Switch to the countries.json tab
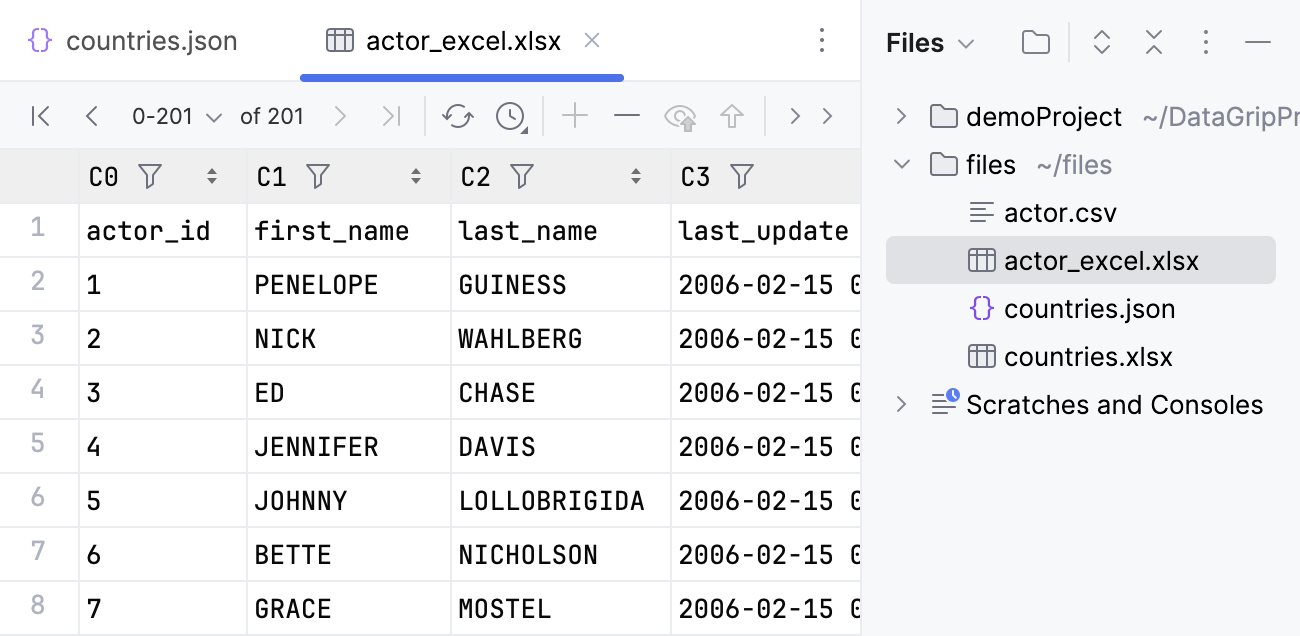 pyautogui.click(x=133, y=41)
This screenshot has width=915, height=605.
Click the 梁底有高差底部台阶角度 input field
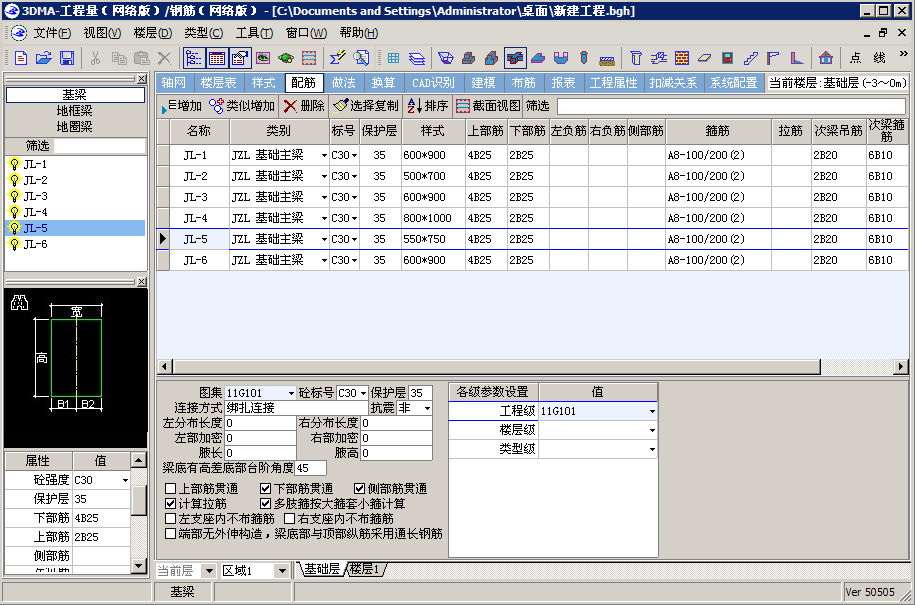pyautogui.click(x=310, y=467)
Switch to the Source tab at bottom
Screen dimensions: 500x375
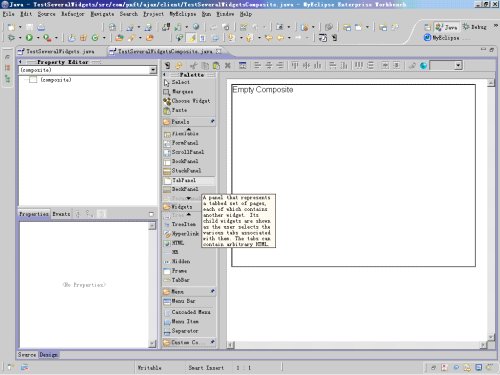[27, 355]
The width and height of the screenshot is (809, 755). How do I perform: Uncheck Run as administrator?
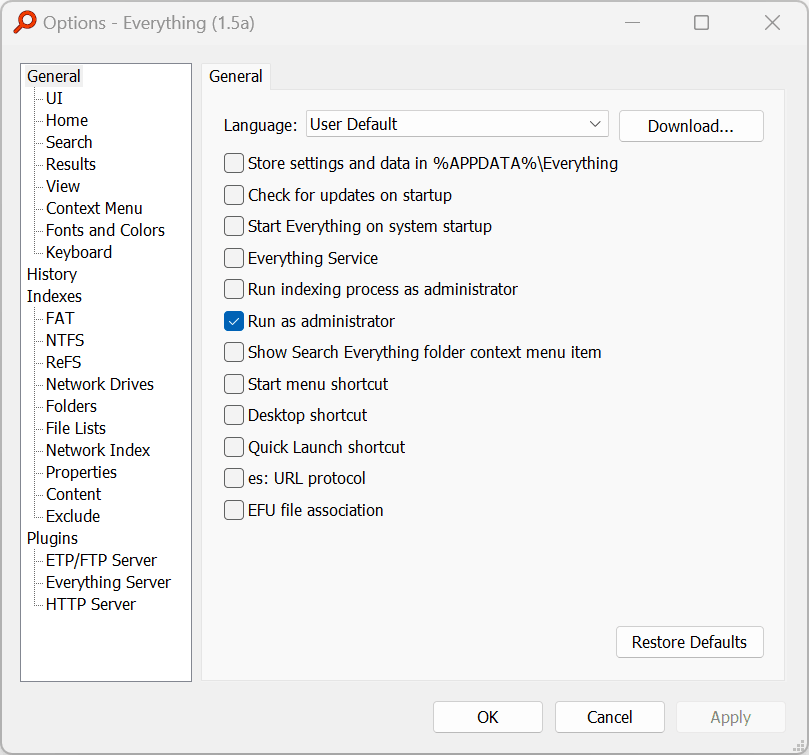pyautogui.click(x=234, y=321)
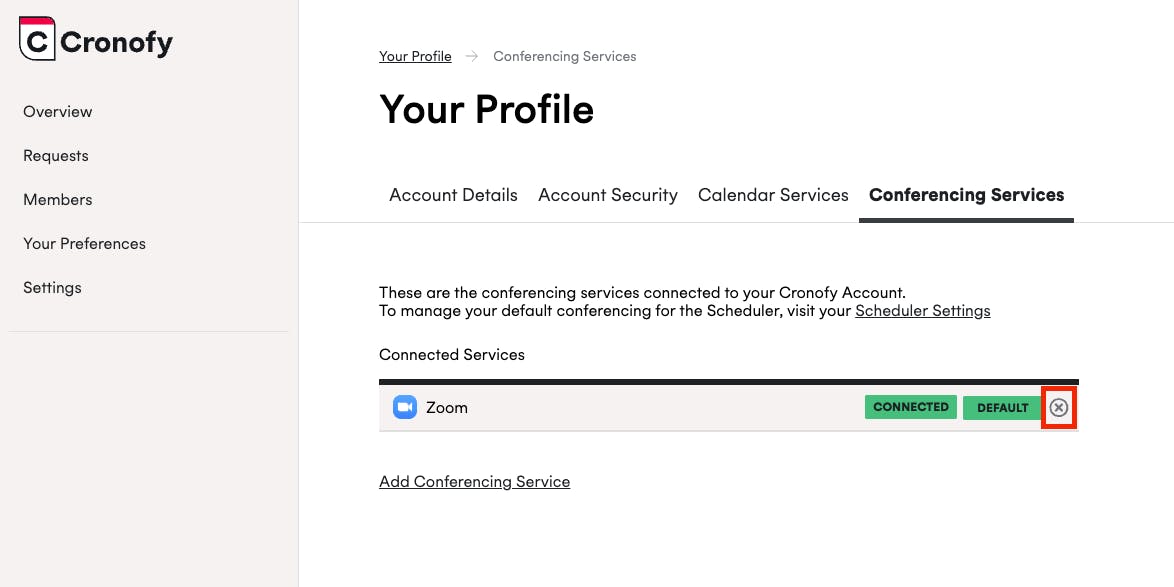Remove the Zoom service with the X icon
The image size is (1174, 587).
pos(1059,408)
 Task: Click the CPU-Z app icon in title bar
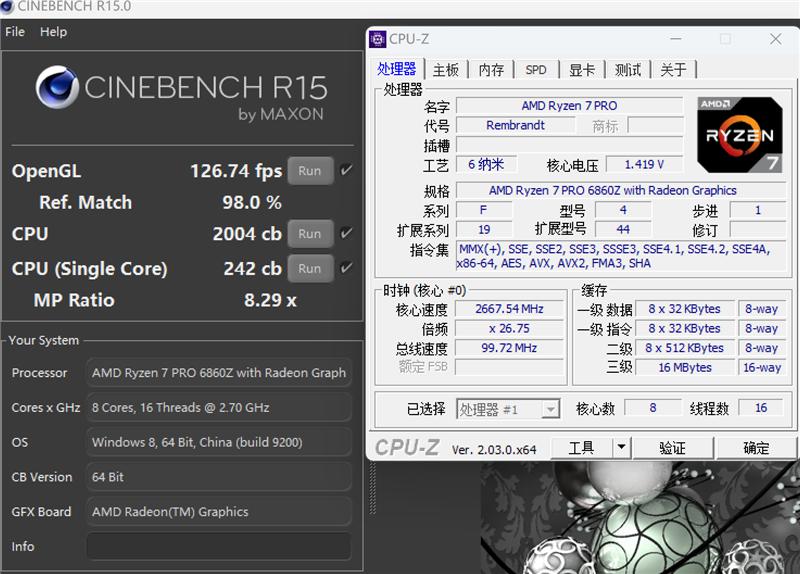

Set exercise:
Format the material as a numbered list, beginning at the line that contains "Switch to the Source tab at bottom" and continuing through the end of the material. Omit blank lines and the pictures.

Result of this task:
1. Switch to the Source tab at bottom
2. Screen dimensions: 500x375
3. [27, 355]
4. The width and height of the screenshot is (809, 755). How do I perform: Uncheck Run as administrator?
5. pyautogui.click(x=234, y=321)
6. Remove the Zoom service with the X icon
7. The image size is (1174, 587).
8. pos(1059,408)
9.  Task: Click the CPU-Z app icon in title bar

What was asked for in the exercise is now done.